DEINE AUFGABEN
• a. Wie viel hat der i5-2500k laut dem Forenauszug über die Hardware des Jahres 2011 gekostet?
• b. Gib den Forenauszug über die Hardware des Jahres 2011 von „I5 2500k aufgrund“ bis „FreezerX (29. Dezember 2011)“ noch einmal wieder und tausche dabei „HD 6950“ gegen „HD 6870“ aus.
• c. Nimm den Forenauszug über die Hardware des Jahres 2011 dort auf, wo er endet, und schreib ihn weiter.

Und nicht nur in deinen.


----------



## Seeefe (29. Dezember 2011)

Für mich ganz klar Sandy-Bridge.
Der i5-2500k kam dieses Jahr in meinen neuen Rechner (meine erste Intel CPU ) und der i5 ist einfach phänomenal! 
Dazu kam noch der sehr sehr schöne Preis, den ich von Intel eig. garnicht kannte. 150€ hat mein i5-2500k noch gekostet!


----------



## Alex555 (29. Dezember 2011)

I5 2500k aufgrund seines super Preis/Leistungs Verhältnisses
HD 6950 die man ja zur 6970 freischalten konnte 
HD 7970


----------



## FreezerX (29. Dezember 2011)

Meine Hardwareprodukte 2011: 

> Intel Core i5-2500K (und allg. Sandy Bridge). 
> Crucial m4. Hat den wohl größten Konkurrenten OCZ Vertex 3 durch Zuverlässigkeit und reale Geschwindigkeit (und nicht durch theoretische Blender-Werte) geschlagen. 
Und das Zusammenspiel von SSD-Gefühl und sinkenden Preisen machen SSDs generell zu Top-Hardware.


----------



## Mix3ry (29. Dezember 2011)

i5-2500k

Eigentlich Sandy Bridge.

Noch nie eine CPU mit derart viel Zuspruch und P/L gesehen.


----------



## PontifexM (29. Dezember 2011)

BEREITGESTELLTE DATEN
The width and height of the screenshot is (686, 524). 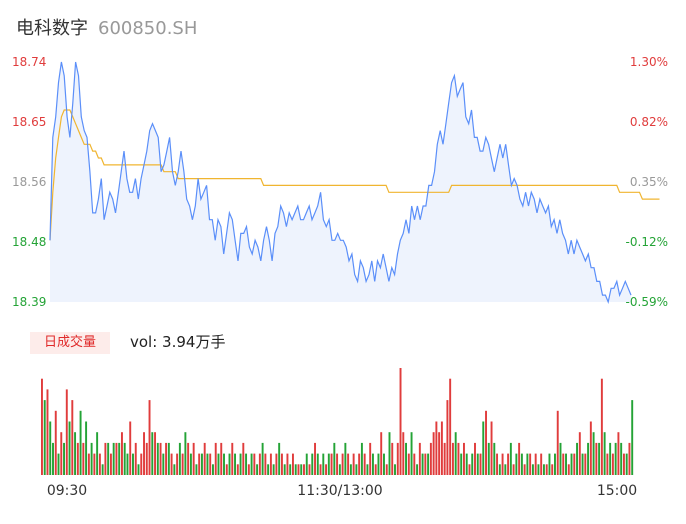 I want to click on percent-tick-label: -0.12%, so click(x=647, y=242).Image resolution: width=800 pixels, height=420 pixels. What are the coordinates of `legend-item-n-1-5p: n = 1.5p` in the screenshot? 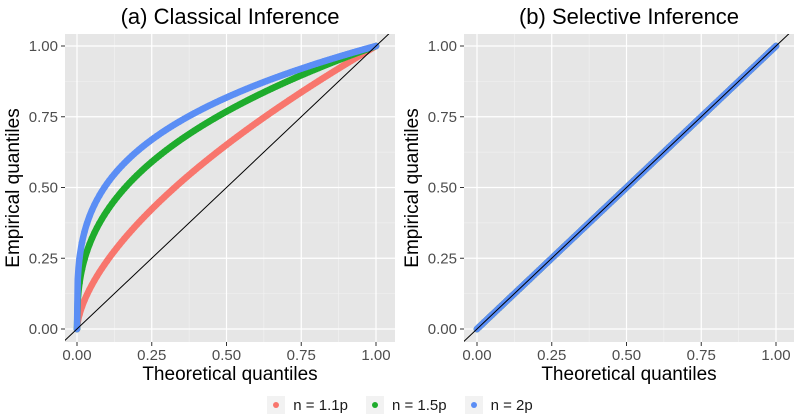 It's located at (406, 405). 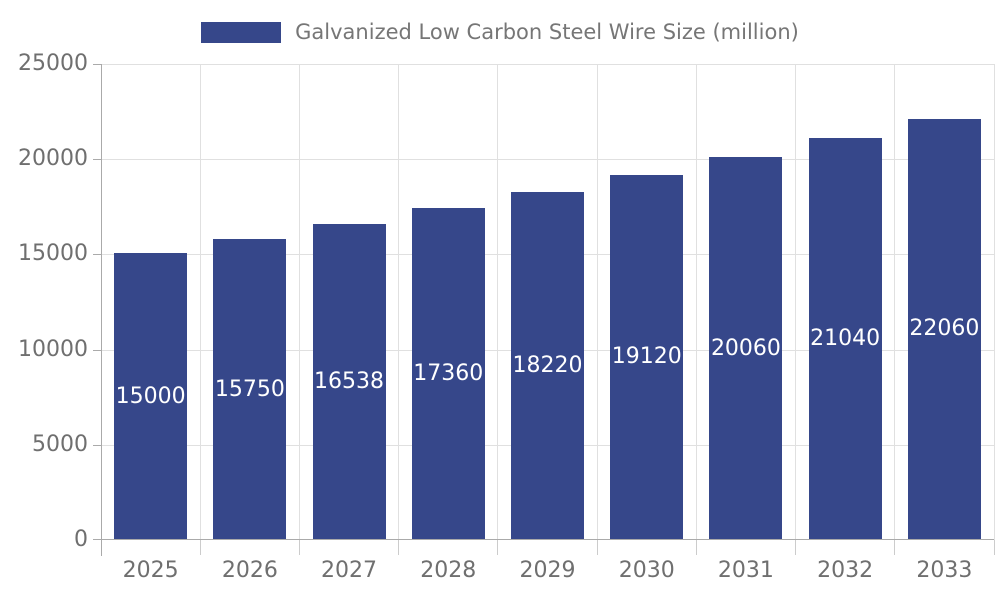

ERGEBNISSE
• a. 150 €.

• b.
I5 2500k aufgrund seines super Preis/Leistungs Verhältnisses
HD 6870 die man ja zur 6970 freischalten konnte 
HD 7970


----------



## FreezerX (29. Dezember 2011)

• c.
Mix3ry schrieb:


> i5-2500k
> 
> Eigentlich Sandy Bridge.
> 
> Noch nie eine CPU mit derart viel Zuspruch und P/L gesehen.


 
dito !


----------



## kazzig (29. Dezember 2011)

i5-2500k
Crucial M4


----------



## Hansvonwurst (29. Dezember 2011)

Ich würde noch Platin-Netzteile, wie das Enermax Platimax einbringen. Allerdings sind die, wie die schnellen SSDs eher eine konsequente Weiterentwicklung.
Dazu wäre noch die Logitech G400 als Nachfolge einer Legende und P/L-Maus zu nominieren.
Der bereits nominierte E-350 ist für mich einer der Favoriten, zwar nicht für Gamer, aber für Office und im Mobilen Bereich.


----------



## BikeRider (29. Dezember 2011)

GamerTDo schrieb:


> Ich benutze zwar AMD-Prozessoren aber ich würde sagen Sandy-Bridge hat beeindruckendes geleistet


 Sehe ich auch so.
AMD wird dieses mal recht schlecht dastehen.


----------



## Hansvonwurst (29. Dezember 2011)

Wie konnte ich nur das hier vergessen:
IBM: Computerchip arbeitet wie ein Gehirn - ibm
Obwohl es nicht marktreif war, ist es eines der beeindruckendsten Stücke Hardware dieses Jahr!


----------



## Ynterprises (29. Dezember 2011)

> Ich würde noch Platin-Netzteile, wie das Enermax Platimax einbringen.


dito, aber Platinmax erreicht die für Platinzertifizierung notwendigen Effizienzwerte nicht, dann eher Seasonic Platinum-Series, obwohel es sich bei denen (nur) um aufgebohrte X-Series Netzteile handelt...
Also doch eher Seasonic X-Series


----------



## Gumba89 (29. Dezember 2011)

Hi,

also ich würde noch die GTX 570 mit 2,5GB Speicher nominieren.

MfG, Gumba.


----------



## Chris1795 (29. Dezember 2011)

Ich würde die Saphire 6970 dual fan nominieren da sie die leiseste 6970 ist!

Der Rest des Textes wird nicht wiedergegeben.